**DATASET ENTRIES**.
---
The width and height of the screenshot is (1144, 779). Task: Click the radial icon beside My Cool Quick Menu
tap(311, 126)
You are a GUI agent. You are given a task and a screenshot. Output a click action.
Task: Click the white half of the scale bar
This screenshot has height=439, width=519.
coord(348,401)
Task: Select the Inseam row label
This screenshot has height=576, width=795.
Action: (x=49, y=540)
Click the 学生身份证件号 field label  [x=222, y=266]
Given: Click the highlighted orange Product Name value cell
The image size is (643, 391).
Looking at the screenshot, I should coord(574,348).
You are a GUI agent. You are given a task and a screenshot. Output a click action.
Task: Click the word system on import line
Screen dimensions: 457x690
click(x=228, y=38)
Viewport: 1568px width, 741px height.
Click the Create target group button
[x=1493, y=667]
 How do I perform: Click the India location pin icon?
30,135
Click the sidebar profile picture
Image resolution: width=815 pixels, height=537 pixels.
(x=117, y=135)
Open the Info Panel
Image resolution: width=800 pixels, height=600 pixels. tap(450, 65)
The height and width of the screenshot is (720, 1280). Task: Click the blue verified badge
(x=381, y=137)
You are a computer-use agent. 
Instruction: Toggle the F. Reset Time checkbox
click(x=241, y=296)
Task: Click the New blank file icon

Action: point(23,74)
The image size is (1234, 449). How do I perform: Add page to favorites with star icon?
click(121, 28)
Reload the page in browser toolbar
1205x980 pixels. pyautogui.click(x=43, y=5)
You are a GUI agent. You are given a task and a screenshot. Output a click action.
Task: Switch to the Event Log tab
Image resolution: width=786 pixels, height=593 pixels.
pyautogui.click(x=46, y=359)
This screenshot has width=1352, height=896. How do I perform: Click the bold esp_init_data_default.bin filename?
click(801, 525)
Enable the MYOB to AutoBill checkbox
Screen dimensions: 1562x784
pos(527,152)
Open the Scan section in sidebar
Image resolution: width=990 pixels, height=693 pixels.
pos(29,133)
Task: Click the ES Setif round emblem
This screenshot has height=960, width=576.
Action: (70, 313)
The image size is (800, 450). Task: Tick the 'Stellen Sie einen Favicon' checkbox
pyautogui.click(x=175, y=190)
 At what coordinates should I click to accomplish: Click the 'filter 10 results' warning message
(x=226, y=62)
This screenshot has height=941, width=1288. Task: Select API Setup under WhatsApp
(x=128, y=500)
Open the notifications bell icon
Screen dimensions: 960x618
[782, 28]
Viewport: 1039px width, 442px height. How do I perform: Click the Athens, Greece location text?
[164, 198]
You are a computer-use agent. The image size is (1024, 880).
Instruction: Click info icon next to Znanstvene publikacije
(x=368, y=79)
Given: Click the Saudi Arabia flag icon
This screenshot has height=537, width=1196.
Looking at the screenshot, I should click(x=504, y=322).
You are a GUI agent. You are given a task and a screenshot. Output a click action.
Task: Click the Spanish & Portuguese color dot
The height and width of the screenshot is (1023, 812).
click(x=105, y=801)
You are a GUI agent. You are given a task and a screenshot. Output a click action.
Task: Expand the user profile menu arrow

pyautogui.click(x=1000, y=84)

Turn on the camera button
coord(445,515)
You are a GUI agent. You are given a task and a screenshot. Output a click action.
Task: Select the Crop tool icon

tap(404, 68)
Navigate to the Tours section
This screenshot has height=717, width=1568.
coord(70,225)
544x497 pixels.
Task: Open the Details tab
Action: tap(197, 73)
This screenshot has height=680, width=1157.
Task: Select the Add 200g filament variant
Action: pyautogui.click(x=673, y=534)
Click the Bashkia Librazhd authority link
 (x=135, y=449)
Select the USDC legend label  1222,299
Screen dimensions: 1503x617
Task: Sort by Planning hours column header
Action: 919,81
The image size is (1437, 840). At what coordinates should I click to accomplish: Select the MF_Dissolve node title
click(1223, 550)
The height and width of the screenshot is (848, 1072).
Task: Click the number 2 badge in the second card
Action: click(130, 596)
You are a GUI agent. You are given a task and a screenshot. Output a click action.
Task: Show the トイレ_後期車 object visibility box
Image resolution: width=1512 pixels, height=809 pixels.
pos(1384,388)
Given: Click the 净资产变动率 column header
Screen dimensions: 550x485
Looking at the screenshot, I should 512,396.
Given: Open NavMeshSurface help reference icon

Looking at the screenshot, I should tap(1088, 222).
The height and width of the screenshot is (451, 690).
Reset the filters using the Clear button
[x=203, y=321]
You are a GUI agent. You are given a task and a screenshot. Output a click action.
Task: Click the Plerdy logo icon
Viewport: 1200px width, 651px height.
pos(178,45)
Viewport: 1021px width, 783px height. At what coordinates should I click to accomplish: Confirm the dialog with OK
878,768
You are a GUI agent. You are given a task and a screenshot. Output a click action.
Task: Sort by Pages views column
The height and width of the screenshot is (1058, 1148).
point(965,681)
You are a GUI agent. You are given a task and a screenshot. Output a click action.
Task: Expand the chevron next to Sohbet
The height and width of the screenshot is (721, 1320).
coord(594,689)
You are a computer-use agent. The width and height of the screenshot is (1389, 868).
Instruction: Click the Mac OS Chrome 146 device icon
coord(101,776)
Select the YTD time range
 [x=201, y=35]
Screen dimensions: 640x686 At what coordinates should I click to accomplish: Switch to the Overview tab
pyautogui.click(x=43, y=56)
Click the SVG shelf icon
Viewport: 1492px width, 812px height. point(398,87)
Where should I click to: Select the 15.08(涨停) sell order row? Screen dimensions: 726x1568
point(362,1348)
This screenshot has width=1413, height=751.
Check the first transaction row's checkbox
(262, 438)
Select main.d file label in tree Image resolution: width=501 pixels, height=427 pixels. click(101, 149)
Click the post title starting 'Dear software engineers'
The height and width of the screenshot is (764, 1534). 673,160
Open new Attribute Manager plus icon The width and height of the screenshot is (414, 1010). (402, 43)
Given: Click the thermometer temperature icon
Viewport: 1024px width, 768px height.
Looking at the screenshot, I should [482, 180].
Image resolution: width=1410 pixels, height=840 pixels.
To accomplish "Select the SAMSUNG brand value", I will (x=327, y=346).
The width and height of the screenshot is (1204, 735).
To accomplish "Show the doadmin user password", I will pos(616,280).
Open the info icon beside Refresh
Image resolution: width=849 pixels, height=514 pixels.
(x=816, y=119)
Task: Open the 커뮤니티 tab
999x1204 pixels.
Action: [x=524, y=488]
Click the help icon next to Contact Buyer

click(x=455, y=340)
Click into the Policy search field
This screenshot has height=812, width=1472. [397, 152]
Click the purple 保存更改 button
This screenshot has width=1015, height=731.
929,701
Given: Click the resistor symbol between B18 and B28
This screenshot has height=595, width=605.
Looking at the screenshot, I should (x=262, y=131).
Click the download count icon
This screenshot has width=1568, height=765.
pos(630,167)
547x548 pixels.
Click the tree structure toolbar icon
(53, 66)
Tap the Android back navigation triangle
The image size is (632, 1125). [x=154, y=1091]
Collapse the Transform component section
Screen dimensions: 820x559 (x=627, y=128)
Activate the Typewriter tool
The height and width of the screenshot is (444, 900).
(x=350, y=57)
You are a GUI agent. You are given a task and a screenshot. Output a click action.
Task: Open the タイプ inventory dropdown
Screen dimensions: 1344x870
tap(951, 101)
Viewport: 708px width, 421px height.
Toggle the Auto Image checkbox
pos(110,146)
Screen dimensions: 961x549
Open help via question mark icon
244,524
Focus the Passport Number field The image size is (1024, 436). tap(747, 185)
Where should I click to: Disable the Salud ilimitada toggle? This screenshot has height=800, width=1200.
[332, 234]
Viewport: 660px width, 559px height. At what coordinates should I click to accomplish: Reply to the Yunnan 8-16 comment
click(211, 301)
---
**TASK DIRECTIONS**.
Which lines of the data include the word "sidebar"? Copy each one.

**WRITTEN SOLUTION**.
Click the sidebar profile picture
Open the Scan section in sidebar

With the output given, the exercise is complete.